_EXERCISE REQUIREMENTS_
A bare number is required: the count of lines in the material below that hold the word "response".
+-------+
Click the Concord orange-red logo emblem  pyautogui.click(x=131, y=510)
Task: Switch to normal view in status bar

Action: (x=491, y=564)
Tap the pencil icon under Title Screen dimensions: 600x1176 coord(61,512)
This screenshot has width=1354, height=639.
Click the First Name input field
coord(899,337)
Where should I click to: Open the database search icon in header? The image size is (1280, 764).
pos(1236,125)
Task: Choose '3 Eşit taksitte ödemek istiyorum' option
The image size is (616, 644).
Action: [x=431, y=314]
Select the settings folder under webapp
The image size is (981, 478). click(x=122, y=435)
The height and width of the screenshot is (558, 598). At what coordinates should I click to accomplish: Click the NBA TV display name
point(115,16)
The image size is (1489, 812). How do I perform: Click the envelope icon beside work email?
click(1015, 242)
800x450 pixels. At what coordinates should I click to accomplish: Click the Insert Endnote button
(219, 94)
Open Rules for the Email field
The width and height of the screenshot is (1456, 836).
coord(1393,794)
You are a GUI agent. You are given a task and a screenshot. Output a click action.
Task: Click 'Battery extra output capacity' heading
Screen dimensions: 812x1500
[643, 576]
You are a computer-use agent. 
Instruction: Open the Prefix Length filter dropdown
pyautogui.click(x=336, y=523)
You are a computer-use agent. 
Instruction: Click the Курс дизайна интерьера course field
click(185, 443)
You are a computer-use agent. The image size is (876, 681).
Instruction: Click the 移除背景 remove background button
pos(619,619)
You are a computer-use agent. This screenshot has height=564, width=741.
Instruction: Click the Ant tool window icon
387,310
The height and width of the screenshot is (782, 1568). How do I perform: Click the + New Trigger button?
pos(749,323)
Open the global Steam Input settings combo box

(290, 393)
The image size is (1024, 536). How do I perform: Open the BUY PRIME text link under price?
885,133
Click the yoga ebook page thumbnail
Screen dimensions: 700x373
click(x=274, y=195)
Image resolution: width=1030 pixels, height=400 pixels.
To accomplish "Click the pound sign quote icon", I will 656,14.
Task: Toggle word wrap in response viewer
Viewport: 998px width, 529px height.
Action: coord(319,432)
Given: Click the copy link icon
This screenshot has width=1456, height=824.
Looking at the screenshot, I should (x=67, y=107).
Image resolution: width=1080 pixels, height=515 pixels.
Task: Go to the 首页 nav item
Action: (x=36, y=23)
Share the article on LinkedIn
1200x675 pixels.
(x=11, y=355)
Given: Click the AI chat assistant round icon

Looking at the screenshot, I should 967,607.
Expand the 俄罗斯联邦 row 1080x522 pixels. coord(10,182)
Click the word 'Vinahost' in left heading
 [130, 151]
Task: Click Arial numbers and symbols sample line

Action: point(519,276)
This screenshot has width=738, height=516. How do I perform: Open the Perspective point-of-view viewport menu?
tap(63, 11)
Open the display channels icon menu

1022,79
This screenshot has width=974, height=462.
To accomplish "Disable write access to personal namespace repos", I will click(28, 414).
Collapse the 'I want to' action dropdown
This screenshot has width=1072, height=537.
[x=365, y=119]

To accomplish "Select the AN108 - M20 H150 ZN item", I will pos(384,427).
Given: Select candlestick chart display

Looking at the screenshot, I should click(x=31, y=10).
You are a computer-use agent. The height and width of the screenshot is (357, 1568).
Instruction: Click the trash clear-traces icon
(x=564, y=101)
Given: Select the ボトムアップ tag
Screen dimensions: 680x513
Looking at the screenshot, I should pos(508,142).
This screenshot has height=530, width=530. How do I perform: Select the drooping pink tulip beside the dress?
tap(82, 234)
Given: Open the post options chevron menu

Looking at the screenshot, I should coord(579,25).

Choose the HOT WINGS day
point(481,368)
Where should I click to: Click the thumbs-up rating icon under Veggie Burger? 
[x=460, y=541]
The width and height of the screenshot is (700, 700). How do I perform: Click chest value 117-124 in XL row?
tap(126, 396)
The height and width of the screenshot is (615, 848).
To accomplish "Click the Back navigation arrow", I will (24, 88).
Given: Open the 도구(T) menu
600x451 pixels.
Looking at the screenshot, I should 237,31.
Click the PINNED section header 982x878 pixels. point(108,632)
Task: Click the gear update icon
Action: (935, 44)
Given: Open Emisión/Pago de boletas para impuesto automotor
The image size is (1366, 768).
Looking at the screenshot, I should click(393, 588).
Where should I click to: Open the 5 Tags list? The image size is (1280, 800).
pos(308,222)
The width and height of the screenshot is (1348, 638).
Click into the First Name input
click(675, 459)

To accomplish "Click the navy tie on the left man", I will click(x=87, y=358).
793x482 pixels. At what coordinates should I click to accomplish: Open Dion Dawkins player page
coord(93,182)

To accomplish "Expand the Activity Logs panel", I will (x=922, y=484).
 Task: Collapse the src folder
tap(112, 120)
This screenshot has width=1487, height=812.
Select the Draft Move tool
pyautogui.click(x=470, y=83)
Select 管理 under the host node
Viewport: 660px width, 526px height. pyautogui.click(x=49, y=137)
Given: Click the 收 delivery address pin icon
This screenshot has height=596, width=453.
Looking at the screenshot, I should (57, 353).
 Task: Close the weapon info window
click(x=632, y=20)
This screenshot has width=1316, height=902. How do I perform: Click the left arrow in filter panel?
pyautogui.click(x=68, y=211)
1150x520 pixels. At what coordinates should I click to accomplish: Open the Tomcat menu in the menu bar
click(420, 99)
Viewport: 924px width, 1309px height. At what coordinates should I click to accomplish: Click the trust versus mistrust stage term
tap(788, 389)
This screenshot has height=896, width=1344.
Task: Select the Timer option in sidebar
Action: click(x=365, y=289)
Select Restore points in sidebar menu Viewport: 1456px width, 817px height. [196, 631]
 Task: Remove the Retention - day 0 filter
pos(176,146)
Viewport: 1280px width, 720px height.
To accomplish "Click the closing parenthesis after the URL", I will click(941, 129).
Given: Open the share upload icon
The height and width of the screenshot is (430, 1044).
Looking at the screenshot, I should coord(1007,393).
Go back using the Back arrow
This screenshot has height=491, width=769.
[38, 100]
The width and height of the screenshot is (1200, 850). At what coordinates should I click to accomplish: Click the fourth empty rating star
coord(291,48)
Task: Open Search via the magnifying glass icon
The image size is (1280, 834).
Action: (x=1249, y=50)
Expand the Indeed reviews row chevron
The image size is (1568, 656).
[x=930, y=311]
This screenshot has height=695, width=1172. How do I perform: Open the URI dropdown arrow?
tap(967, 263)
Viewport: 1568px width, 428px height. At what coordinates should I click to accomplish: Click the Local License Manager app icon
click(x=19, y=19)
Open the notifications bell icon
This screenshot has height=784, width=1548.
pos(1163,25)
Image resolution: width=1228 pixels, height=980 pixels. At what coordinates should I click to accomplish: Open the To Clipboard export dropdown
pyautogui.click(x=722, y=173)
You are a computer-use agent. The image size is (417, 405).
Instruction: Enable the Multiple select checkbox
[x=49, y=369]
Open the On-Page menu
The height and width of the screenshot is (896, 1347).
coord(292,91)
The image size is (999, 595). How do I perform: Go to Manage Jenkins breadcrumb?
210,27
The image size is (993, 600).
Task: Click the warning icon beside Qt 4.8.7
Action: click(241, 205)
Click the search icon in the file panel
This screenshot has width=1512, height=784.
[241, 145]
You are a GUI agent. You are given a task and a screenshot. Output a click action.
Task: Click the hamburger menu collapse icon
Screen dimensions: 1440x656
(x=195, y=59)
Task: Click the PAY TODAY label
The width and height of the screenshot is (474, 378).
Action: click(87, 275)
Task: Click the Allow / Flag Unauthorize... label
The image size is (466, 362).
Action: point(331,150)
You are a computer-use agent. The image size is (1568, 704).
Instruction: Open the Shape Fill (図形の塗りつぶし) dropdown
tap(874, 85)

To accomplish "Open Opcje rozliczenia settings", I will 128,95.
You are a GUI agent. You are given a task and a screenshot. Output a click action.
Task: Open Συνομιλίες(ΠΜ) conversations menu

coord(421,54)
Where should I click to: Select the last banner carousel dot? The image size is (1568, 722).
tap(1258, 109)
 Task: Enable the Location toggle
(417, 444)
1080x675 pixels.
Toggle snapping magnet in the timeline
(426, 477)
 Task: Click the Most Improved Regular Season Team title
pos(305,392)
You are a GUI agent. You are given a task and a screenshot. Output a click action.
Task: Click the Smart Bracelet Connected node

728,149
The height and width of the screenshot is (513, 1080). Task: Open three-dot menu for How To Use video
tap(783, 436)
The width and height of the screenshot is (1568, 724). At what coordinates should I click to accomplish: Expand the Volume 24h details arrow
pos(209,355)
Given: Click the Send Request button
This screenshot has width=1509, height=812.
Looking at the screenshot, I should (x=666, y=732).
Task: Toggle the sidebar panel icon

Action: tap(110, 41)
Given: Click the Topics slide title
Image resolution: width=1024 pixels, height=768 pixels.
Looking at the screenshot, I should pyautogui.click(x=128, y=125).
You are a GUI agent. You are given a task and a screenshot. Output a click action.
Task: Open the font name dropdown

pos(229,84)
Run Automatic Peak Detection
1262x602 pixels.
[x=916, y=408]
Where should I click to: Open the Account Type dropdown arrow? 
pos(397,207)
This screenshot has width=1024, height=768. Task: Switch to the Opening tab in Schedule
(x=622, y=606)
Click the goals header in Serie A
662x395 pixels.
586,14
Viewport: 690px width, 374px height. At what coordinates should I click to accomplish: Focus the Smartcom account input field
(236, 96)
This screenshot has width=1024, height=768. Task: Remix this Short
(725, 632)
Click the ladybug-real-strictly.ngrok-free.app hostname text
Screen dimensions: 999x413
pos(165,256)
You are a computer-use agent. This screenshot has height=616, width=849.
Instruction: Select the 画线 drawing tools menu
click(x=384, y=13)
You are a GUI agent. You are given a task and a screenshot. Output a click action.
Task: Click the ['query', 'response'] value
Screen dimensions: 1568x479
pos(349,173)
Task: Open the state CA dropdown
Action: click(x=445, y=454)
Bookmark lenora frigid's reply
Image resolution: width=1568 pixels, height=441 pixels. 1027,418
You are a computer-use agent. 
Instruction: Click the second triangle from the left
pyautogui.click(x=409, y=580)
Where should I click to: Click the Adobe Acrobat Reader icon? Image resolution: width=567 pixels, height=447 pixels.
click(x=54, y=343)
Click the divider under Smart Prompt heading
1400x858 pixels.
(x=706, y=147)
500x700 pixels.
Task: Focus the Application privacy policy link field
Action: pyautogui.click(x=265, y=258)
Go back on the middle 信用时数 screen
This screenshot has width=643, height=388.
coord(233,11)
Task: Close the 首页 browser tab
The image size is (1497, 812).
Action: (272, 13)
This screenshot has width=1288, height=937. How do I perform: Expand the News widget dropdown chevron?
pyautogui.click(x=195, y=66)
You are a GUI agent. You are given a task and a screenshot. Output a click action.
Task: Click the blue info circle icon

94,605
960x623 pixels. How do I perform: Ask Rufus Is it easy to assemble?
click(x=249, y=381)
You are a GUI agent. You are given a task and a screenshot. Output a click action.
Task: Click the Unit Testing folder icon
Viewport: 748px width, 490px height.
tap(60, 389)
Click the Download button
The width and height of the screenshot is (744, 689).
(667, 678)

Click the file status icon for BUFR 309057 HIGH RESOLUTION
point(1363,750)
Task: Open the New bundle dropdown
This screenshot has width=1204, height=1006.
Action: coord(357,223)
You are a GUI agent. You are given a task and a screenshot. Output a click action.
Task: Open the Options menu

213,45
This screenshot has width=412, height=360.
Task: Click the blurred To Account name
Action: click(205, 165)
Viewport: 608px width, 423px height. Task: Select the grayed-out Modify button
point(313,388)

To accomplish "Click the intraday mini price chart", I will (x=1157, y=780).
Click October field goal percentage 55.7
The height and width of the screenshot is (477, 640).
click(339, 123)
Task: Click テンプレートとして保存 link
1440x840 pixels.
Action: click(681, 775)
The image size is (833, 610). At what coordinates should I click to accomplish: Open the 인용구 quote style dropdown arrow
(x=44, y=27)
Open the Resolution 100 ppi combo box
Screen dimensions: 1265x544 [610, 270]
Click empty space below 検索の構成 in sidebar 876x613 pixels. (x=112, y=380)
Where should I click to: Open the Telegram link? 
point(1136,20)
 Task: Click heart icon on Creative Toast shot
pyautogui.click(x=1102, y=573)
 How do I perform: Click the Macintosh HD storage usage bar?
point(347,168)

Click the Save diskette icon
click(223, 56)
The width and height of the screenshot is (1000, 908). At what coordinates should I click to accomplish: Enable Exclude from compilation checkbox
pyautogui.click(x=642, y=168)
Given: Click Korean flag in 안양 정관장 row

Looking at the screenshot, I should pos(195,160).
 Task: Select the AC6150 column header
+-------+
_WRITTEN ANSWER_
2